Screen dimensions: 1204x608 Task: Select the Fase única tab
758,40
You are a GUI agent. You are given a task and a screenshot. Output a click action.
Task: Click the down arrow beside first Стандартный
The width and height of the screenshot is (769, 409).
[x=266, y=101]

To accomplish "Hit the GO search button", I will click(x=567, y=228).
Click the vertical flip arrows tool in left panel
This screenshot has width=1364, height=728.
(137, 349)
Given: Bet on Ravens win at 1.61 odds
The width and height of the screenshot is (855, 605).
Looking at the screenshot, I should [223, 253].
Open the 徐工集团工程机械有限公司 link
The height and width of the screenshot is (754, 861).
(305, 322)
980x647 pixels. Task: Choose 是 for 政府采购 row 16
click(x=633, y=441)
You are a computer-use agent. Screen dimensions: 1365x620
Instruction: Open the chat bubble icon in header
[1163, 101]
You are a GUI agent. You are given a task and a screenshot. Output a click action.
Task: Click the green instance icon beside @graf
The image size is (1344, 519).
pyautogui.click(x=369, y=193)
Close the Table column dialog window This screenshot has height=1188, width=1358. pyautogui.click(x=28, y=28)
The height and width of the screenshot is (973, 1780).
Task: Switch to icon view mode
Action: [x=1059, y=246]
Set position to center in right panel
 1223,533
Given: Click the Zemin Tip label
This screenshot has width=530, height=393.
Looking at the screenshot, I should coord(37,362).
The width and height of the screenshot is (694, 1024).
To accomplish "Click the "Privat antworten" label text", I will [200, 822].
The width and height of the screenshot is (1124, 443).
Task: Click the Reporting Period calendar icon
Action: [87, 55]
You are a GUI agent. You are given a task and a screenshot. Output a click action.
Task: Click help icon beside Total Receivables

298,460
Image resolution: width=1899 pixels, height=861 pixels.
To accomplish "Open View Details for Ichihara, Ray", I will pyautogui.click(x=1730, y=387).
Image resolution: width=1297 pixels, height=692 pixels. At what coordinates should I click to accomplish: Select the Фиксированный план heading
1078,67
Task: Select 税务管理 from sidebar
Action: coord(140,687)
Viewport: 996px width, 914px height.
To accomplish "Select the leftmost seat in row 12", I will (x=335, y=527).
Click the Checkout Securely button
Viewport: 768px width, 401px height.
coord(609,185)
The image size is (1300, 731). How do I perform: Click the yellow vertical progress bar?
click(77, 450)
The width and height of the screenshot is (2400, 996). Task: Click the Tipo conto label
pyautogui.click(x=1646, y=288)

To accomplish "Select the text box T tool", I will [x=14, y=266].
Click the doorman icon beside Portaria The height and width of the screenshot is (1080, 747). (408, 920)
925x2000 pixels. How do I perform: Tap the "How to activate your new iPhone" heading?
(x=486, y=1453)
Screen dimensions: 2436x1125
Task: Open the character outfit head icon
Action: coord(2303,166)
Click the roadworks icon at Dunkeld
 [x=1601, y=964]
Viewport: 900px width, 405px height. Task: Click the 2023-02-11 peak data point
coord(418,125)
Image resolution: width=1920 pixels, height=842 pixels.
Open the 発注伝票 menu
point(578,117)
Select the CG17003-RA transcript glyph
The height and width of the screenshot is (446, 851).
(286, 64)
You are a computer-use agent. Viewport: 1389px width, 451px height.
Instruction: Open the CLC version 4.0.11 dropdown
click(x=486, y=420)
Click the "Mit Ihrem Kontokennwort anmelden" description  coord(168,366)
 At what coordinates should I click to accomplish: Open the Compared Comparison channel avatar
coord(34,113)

· · · · ·

YOUR INSTRUCTIONS: Reproduce every line of the listing above in which the string "computer" appears.

SOLUTION:
You are a computer-use agent. Screen dimensions: 1365x620
You are a computer-use agent. Viewport: 1389px width, 451px height.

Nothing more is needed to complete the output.